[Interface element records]
------------------------------
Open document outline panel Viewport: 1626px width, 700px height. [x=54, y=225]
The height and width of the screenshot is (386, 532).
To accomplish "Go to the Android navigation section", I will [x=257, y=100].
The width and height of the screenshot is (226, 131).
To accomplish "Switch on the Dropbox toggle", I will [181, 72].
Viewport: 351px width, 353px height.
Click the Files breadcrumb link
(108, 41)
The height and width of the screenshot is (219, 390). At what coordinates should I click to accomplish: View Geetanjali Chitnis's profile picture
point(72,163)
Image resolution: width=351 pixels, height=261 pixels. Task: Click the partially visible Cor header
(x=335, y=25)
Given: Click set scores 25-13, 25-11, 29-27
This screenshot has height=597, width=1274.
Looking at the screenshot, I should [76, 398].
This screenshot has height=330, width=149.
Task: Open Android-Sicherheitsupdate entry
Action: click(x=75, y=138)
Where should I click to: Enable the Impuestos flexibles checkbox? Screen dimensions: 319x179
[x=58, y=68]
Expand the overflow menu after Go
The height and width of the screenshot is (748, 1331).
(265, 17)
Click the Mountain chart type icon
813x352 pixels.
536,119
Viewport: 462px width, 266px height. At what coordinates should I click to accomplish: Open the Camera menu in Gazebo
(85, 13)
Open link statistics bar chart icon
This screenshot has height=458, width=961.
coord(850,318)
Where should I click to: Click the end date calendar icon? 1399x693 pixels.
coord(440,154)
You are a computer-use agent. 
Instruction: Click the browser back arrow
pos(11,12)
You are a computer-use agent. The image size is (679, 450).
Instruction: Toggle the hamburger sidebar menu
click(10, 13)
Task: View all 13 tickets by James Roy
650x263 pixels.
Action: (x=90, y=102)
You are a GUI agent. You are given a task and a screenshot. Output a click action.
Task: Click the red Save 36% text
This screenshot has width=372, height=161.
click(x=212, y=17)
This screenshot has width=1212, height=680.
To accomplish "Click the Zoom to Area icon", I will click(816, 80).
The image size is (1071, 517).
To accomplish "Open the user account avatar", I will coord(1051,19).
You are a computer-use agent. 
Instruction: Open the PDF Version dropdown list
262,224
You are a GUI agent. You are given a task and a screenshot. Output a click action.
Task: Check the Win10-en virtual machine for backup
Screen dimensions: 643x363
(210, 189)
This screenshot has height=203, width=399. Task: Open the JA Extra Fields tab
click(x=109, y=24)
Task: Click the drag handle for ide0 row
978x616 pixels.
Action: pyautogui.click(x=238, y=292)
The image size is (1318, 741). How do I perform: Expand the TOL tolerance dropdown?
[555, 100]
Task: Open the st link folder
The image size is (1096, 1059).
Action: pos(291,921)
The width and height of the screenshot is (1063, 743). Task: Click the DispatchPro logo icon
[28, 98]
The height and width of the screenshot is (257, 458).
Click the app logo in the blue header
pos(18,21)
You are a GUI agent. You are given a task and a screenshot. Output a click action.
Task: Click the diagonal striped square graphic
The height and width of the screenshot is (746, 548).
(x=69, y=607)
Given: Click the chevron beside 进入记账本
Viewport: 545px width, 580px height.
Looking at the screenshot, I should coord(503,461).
------------------------------
Please return every line of the records above without changing a single character.

Answer in full:
Open document outline panel Viewport: 1626px width, 700px height. [x=54, y=225]
The height and width of the screenshot is (386, 532).
To accomplish "Go to the Android navigation section", I will [x=257, y=100].
The width and height of the screenshot is (226, 131).
To accomplish "Switch on the Dropbox toggle", I will [181, 72].
Viewport: 351px width, 353px height.
Click the Files breadcrumb link
(108, 41)
The height and width of the screenshot is (219, 390). At what coordinates should I click to accomplish: View Geetanjali Chitnis's profile picture
point(72,163)
Image resolution: width=351 pixels, height=261 pixels. Task: Click the partially visible Cor header
(x=335, y=25)
Given: Click set scores 25-13, 25-11, 29-27
This screenshot has height=597, width=1274.
Looking at the screenshot, I should [76, 398].
This screenshot has height=330, width=149.
Task: Open Android-Sicherheitsupdate entry
Action: click(x=75, y=138)
Where should I click to: Enable the Impuestos flexibles checkbox? Screen dimensions: 319x179
[x=58, y=68]
Expand the overflow menu after Go
The height and width of the screenshot is (748, 1331).
(265, 17)
Click the Mountain chart type icon
813x352 pixels.
536,119
Viewport: 462px width, 266px height. At what coordinates should I click to accomplish: Open the Camera menu in Gazebo
(85, 13)
Open link statistics bar chart icon
This screenshot has height=458, width=961.
coord(850,318)
Where should I click to: Click the end date calendar icon? 1399x693 pixels.
coord(440,154)
You are a computer-use agent. 
Instruction: Click the browser back arrow
pos(11,12)
You are a computer-use agent. The image size is (679, 450).
Instruction: Toggle the hamburger sidebar menu
click(10, 13)
Task: View all 13 tickets by James Roy
650x263 pixels.
Action: (x=90, y=102)
You are a GUI agent. You are given a task and a screenshot. Output a click action.
Task: Click the red Save 36% text
This screenshot has width=372, height=161.
click(x=212, y=17)
This screenshot has width=1212, height=680.
To accomplish "Click the Zoom to Area icon", I will click(816, 80).
The image size is (1071, 517).
To accomplish "Open the user account avatar", I will coord(1051,19).
You are a computer-use agent. 
Instruction: Open the PDF Version dropdown list
262,224
You are a GUI agent. You are given a task and a screenshot. Output a click action.
Task: Check the Win10-en virtual machine for backup
Screen dimensions: 643x363
(210, 189)
This screenshot has height=203, width=399. Task: Open the JA Extra Fields tab
click(x=109, y=24)
Task: Click the drag handle for ide0 row
978x616 pixels.
Action: pyautogui.click(x=238, y=292)
The image size is (1318, 741). How do I perform: Expand the TOL tolerance dropdown?
[555, 100]
Task: Open the st link folder
The image size is (1096, 1059).
Action: pos(291,921)
The width and height of the screenshot is (1063, 743). Task: Click the DispatchPro logo icon
[28, 98]
The height and width of the screenshot is (257, 458).
Click the app logo in the blue header
pos(18,21)
You are a GUI agent. You are given a task and a screenshot. Output a click action.
Task: Click the diagonal striped square graphic
The height and width of the screenshot is (746, 548).
(x=69, y=607)
Given: Click the chevron beside 进入记账本
Viewport: 545px width, 580px height.
Looking at the screenshot, I should coord(503,461).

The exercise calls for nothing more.